● **Goal**: Arrange the part that opens with the row containing "Where should I click to: Expand" and closes with the row containing "pos(62,127)", both included, as a Markdown table with the columns No. and Text. Number each row, skip blank ones, and leave the pictures out of the answer.

● **Material to process**:
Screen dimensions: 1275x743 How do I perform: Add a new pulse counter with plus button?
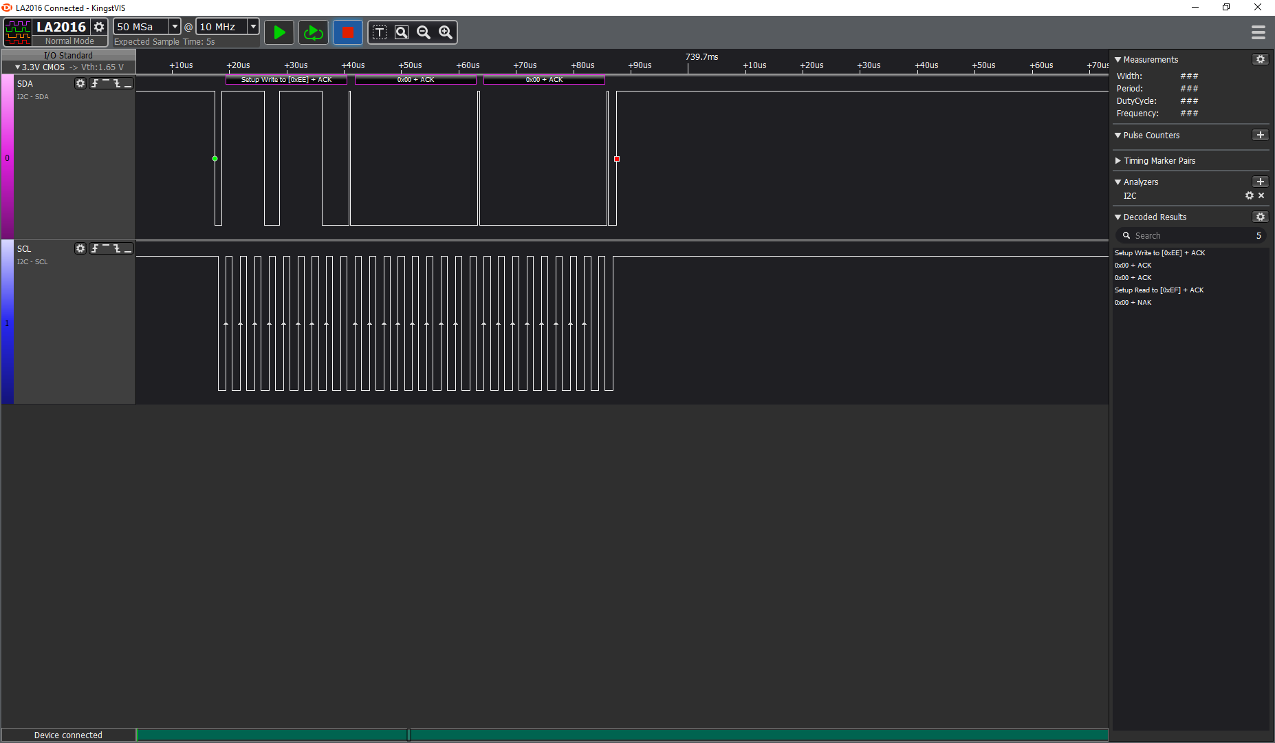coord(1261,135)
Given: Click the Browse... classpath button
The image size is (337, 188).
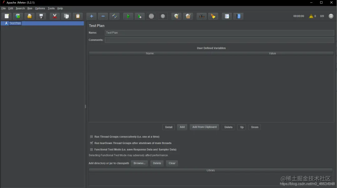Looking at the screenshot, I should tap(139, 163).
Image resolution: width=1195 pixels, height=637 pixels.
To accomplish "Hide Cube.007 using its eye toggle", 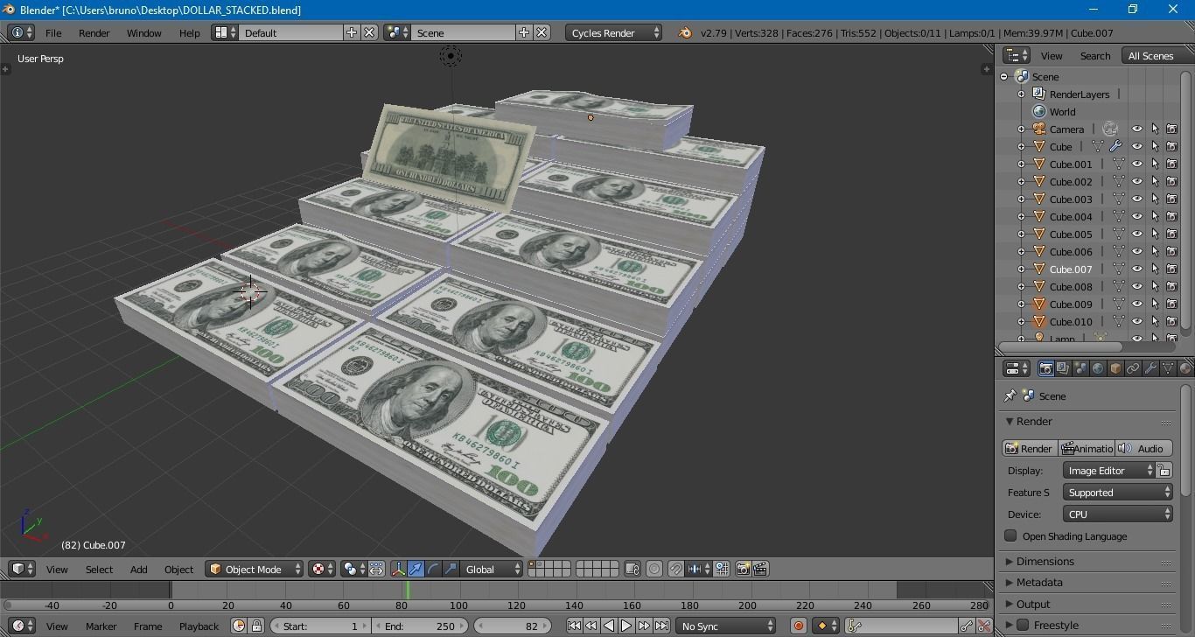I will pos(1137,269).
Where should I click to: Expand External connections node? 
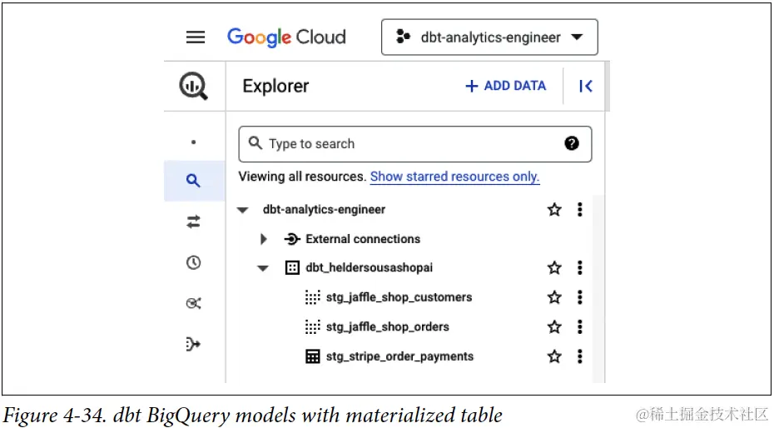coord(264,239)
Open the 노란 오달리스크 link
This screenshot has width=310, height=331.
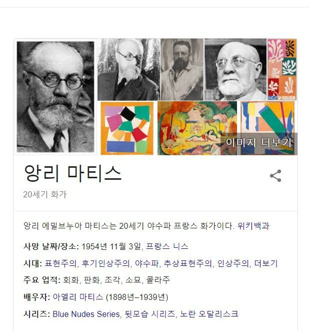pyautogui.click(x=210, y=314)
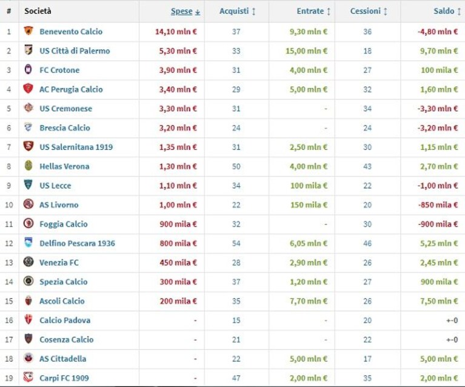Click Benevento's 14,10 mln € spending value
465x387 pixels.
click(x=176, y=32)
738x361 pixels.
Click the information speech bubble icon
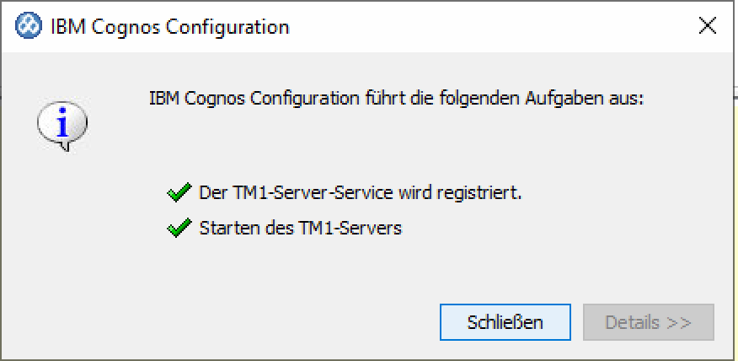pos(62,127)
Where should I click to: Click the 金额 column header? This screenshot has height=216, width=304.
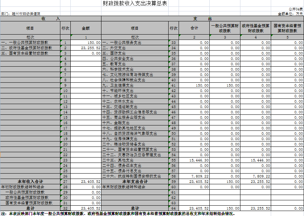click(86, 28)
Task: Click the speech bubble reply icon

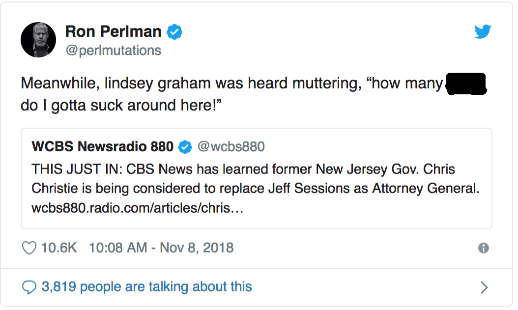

--

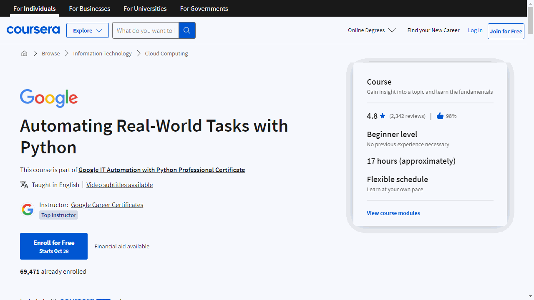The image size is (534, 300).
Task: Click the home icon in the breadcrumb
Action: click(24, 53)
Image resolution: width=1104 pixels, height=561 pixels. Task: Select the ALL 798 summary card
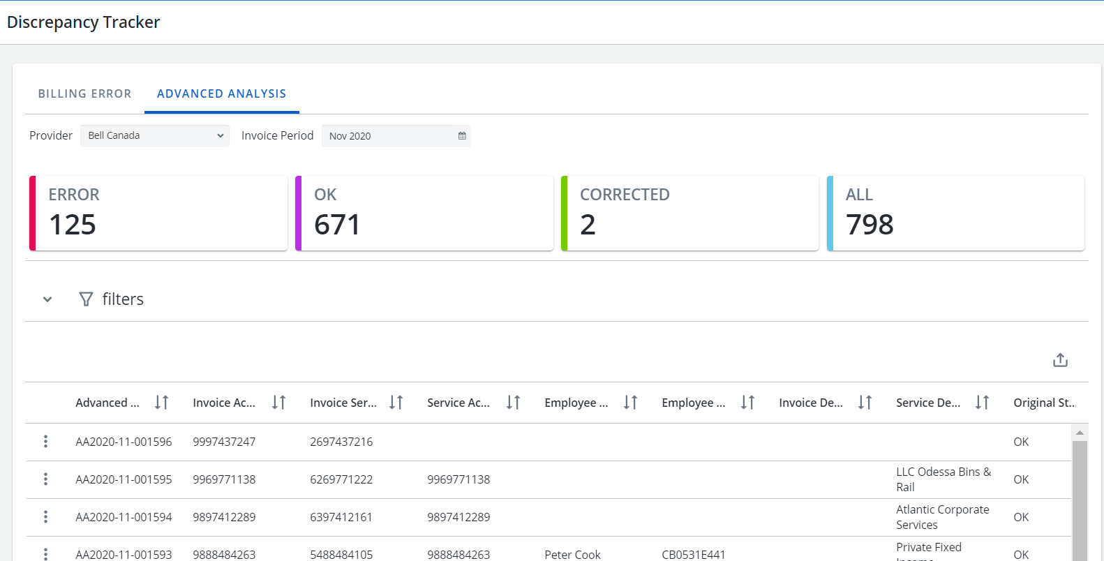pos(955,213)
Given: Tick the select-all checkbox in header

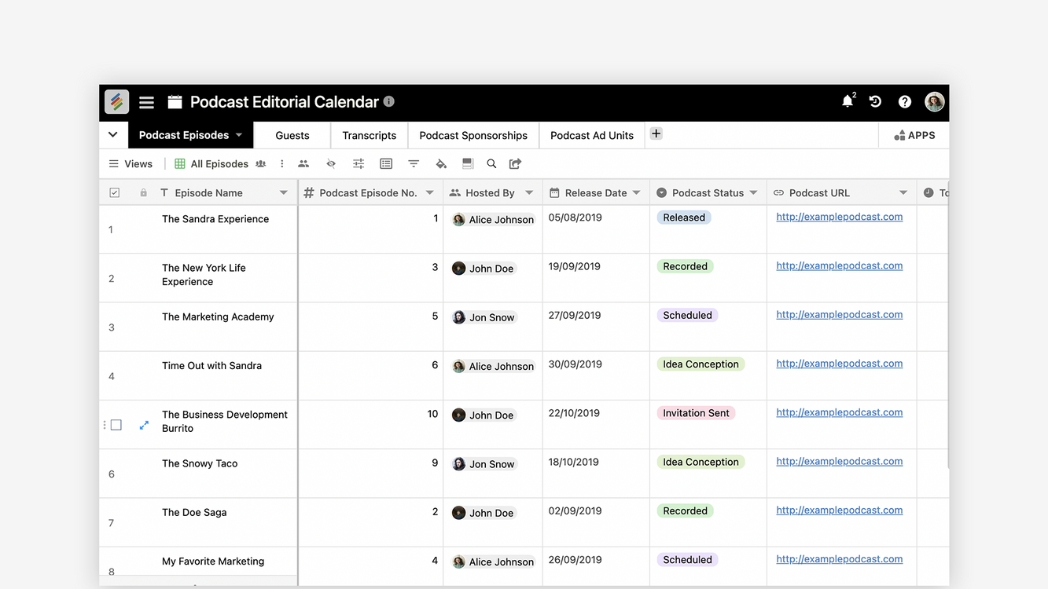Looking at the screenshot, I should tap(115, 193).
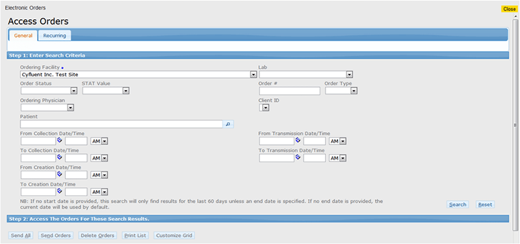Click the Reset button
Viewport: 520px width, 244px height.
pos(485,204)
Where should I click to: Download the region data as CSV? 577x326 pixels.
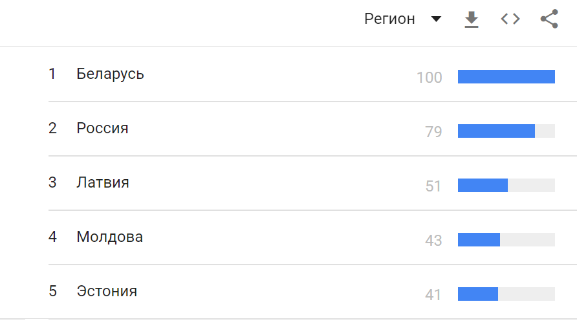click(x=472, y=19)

* * *

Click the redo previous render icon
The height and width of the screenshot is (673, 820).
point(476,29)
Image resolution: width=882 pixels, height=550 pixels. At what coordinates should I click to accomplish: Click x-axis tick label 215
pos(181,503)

● **Right answer**:
| No. | Text |
|---|---|
| 1 | Where should I click to: Expand External connections node?  |
| 2 | coord(264,239) |
| 3 | Open the 노란 오달리스크 link |
| 4 | This screenshot has width=310, height=331. |
| 5 | pyautogui.click(x=210, y=314) |
| 6 | Click Benevento's 14,10 mln € spending value |
| 7 | 465x387 pixels. |
| 8 | click(x=176, y=32) |
| 9 | 738x361 pixels. |
| 10 | Click the information speech bubble icon |
| 11 | pos(62,127) |